Assignment ▸ Find each line of the entries with the string "circle", please, and copy it.

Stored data
+++
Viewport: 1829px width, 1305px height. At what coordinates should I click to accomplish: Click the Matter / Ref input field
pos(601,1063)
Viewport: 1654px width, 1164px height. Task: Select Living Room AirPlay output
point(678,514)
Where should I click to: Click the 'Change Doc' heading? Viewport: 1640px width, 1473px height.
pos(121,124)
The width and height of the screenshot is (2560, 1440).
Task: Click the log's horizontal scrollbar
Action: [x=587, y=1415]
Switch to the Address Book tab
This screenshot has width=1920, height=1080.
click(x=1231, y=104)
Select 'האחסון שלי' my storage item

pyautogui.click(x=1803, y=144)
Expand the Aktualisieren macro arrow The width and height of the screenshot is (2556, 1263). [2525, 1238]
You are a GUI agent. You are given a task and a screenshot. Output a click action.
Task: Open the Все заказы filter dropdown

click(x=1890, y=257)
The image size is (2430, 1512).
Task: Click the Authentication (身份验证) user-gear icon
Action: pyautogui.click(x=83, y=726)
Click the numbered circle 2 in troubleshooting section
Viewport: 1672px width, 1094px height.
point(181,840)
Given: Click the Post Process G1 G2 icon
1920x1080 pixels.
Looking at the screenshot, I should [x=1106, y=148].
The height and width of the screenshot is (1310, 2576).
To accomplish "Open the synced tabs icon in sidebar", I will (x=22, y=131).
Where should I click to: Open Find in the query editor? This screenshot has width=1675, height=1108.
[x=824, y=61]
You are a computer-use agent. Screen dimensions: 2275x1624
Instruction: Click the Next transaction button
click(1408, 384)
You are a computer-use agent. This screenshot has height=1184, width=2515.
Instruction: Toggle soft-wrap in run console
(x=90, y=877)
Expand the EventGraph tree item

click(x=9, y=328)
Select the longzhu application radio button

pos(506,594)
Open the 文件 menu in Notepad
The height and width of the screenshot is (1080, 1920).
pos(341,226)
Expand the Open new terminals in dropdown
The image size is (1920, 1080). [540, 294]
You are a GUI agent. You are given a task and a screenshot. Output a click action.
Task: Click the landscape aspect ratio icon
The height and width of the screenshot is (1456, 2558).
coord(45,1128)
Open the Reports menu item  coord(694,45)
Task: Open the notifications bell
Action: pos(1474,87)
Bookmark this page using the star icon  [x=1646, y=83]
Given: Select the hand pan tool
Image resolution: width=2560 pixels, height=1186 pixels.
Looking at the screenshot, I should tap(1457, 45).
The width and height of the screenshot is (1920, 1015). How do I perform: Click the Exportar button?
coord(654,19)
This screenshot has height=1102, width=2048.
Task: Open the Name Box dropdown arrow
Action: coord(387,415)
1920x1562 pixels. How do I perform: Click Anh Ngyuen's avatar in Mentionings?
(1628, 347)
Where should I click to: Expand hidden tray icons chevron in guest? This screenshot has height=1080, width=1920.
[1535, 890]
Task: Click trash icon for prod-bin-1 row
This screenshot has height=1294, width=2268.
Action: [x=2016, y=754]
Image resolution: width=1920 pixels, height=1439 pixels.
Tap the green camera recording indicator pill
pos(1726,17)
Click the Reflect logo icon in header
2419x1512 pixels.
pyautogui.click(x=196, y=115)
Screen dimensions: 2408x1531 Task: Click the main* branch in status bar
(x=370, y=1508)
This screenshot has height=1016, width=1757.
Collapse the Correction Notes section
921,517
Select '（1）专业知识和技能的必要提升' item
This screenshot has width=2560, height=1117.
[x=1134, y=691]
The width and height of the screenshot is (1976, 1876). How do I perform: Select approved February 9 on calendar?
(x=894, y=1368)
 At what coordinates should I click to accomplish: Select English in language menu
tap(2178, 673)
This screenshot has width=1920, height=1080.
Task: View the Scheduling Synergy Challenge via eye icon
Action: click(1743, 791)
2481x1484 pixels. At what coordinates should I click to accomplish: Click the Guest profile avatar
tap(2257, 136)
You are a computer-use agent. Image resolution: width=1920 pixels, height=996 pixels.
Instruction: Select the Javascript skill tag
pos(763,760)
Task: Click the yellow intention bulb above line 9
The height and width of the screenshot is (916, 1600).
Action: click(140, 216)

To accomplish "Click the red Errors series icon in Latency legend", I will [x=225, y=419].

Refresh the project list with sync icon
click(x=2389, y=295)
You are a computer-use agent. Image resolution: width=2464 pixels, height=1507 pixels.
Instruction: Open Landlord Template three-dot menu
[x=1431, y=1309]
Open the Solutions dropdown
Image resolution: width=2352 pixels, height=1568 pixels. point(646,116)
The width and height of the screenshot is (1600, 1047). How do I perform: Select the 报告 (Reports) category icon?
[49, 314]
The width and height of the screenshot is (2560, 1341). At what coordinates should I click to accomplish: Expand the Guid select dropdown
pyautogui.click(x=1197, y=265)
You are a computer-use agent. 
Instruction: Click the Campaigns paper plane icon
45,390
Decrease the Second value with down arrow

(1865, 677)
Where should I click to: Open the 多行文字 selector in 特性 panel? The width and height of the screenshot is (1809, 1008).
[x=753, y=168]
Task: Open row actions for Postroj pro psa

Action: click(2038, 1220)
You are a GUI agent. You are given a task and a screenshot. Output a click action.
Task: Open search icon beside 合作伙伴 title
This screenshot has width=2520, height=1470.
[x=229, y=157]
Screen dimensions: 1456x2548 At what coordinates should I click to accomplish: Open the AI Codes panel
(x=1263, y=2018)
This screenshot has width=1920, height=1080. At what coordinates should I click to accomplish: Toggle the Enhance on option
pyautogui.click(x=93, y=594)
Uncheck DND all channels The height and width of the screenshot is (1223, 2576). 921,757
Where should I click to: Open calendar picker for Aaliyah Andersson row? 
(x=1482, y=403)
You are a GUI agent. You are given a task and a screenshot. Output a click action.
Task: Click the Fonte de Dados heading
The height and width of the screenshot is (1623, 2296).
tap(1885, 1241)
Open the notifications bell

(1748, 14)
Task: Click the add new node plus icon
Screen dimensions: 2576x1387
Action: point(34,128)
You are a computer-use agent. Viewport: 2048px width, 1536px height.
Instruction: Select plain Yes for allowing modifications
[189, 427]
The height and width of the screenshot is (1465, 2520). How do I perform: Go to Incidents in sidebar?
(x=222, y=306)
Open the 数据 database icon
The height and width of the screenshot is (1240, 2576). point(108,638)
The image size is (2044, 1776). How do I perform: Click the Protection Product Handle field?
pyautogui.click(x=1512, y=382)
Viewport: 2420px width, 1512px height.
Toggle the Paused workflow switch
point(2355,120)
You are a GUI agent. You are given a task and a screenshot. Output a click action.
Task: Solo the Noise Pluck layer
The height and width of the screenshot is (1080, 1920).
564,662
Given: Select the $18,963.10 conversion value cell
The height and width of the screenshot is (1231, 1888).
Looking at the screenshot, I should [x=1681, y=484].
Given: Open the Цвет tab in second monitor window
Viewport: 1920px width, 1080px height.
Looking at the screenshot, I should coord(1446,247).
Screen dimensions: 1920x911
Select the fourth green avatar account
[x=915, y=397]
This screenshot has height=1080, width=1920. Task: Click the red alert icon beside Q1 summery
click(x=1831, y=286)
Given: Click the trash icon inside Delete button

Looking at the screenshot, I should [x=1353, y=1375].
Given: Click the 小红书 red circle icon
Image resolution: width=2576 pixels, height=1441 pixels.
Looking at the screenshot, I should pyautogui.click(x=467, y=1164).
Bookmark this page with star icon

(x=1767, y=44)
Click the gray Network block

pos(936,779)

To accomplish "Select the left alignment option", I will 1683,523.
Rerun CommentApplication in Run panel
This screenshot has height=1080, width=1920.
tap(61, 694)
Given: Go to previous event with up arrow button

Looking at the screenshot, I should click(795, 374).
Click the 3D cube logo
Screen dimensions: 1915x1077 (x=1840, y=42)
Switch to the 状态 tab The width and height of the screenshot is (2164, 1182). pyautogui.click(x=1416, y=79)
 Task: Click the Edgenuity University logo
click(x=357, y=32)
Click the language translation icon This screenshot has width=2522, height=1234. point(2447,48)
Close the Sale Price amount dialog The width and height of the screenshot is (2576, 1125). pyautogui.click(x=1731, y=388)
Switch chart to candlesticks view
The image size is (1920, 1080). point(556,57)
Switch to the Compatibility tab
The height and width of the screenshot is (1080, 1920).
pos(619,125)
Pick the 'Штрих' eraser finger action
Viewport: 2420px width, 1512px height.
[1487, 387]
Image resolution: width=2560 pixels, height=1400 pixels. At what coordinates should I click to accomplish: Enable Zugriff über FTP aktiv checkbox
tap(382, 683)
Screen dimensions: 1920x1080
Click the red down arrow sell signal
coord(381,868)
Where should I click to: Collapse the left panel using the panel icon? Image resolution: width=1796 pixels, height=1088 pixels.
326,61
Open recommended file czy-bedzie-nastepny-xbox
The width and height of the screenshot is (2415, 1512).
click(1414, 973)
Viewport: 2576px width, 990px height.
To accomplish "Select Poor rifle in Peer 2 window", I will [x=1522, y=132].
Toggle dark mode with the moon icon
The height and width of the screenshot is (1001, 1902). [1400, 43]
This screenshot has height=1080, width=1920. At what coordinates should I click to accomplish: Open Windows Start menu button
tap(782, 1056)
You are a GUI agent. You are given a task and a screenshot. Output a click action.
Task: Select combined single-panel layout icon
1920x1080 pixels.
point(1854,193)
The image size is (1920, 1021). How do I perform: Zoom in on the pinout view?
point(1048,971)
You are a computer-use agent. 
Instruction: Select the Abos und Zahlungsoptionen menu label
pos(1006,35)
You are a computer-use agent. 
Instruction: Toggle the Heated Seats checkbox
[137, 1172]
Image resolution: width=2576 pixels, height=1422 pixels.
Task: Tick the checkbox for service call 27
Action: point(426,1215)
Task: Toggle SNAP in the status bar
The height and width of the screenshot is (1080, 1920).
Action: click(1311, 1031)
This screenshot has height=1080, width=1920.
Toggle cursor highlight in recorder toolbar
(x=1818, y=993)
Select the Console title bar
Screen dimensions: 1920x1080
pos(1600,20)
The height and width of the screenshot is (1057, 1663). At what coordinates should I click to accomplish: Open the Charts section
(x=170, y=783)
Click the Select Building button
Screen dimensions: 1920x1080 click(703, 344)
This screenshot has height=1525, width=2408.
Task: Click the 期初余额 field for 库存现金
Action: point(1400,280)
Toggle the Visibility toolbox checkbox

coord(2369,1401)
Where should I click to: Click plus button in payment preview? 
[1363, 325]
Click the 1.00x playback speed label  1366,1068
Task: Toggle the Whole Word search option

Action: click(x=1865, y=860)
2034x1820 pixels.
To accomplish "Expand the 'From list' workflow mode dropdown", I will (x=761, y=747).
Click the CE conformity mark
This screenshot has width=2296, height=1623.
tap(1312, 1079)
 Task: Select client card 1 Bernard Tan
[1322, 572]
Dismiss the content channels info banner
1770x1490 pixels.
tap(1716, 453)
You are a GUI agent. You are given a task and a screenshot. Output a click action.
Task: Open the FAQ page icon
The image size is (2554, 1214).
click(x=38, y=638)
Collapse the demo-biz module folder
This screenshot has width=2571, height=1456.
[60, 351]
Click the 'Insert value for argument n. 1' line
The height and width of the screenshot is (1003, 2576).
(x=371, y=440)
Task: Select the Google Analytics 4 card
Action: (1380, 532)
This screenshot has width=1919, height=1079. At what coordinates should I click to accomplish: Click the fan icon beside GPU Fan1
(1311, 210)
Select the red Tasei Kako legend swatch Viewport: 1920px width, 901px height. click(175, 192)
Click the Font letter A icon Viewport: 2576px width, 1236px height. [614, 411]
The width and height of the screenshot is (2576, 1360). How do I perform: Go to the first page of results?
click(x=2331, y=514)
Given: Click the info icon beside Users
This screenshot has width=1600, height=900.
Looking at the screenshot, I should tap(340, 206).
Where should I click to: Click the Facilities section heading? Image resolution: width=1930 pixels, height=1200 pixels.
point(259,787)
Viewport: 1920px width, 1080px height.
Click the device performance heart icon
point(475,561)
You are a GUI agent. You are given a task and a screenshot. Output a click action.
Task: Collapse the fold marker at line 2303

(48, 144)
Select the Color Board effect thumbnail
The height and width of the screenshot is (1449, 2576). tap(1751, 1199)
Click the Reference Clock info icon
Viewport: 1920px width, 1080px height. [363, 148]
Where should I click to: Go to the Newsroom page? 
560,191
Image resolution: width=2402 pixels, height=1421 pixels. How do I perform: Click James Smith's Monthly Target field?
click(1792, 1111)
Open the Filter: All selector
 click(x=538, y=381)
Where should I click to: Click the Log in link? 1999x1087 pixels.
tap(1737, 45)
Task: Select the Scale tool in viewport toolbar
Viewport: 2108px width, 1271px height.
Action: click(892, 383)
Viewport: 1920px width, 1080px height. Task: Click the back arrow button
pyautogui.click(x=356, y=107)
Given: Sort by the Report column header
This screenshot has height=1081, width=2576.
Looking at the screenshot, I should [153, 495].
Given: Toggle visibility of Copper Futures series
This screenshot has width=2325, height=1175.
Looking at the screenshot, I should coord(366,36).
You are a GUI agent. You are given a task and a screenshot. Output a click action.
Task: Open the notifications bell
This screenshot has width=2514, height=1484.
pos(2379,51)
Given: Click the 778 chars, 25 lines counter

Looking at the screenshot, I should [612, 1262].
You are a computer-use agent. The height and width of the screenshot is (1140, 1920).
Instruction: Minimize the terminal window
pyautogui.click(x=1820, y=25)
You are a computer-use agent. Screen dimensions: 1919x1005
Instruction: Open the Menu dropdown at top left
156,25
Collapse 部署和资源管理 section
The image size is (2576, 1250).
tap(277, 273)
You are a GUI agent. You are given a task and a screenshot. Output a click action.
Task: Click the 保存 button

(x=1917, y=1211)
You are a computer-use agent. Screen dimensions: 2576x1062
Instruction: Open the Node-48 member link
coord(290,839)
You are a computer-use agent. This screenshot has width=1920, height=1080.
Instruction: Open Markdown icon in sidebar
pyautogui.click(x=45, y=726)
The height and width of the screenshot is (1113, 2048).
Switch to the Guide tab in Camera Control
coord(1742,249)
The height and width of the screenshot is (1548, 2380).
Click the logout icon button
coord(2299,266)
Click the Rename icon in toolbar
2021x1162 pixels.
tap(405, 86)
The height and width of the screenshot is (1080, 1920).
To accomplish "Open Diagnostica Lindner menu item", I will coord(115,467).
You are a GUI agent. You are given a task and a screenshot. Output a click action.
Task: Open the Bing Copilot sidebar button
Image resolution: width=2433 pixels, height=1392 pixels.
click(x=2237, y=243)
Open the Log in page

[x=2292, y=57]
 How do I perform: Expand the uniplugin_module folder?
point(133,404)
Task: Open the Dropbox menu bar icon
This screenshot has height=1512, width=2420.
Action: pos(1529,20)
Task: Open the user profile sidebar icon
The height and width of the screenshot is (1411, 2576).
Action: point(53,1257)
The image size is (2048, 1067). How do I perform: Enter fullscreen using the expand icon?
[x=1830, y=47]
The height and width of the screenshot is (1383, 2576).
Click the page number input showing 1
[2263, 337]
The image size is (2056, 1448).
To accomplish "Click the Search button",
+++
Response to the exercise ▸
Click the numbered circle 2 in troubleshooting section
Given: Click the 小红书 red circle icon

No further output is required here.